## Exercise description
In the records below, find each line with "trash" and copy it.

-- Material shown follows --

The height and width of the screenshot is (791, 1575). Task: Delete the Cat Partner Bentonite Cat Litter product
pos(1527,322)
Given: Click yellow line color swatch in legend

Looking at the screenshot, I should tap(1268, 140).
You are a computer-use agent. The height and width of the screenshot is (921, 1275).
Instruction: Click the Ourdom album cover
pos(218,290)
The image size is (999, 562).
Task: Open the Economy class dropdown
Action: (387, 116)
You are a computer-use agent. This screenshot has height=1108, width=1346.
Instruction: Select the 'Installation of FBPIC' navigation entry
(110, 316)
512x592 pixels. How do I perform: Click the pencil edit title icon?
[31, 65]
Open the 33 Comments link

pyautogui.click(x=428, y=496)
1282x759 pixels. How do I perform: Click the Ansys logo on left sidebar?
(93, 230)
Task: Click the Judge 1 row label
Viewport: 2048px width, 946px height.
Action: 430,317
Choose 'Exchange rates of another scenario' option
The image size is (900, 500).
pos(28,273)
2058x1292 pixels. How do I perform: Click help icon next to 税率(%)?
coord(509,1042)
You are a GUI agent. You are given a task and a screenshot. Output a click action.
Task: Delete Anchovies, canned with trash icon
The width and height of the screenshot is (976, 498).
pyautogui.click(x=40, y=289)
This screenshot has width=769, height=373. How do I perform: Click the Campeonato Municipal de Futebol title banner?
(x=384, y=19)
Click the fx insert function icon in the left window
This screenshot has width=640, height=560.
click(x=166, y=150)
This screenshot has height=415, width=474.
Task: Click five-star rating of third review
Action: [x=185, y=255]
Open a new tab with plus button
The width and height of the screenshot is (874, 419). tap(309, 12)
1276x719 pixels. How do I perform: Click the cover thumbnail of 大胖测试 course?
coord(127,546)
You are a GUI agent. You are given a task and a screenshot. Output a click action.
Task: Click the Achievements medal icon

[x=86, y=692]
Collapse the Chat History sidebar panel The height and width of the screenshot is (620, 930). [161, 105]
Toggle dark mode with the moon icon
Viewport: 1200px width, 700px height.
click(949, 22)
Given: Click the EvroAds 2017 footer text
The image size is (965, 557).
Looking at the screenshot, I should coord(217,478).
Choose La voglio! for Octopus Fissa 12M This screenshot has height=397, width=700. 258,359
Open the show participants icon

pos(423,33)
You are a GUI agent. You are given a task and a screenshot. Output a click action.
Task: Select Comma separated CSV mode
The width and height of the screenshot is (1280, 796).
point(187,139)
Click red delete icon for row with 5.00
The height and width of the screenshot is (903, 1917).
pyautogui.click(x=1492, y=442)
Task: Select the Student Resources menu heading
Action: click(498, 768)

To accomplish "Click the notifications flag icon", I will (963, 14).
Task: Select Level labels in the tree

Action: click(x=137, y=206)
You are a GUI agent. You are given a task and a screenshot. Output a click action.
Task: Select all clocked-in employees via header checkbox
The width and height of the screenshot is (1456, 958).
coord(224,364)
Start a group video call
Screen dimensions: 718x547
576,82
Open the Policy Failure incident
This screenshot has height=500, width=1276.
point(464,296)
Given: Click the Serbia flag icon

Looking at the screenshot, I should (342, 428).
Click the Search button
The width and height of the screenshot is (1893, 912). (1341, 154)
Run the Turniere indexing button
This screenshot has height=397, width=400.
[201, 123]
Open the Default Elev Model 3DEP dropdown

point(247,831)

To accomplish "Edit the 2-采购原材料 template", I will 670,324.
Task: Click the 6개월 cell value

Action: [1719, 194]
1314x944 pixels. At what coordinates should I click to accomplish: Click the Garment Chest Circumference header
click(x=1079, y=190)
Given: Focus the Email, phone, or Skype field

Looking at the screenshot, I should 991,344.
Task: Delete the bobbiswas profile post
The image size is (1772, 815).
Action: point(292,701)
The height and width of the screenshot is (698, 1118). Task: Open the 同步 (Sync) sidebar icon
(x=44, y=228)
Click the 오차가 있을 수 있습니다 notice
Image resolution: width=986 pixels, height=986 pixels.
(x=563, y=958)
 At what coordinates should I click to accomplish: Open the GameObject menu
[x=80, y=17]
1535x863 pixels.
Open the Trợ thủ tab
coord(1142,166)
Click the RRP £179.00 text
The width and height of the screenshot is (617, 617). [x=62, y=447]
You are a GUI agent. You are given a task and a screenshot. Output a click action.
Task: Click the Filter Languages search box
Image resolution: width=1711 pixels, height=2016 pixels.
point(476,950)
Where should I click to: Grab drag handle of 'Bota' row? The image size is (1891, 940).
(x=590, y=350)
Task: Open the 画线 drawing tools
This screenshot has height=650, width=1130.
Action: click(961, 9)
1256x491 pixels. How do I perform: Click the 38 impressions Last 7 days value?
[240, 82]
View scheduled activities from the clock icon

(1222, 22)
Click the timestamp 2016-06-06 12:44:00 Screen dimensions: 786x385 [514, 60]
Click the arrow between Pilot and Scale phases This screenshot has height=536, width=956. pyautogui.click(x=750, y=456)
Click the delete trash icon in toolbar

-- Material shown concluded --

## Solved problem
Task: Delete Anchovies, canned with trash icon
Click the delete trash icon in toolbar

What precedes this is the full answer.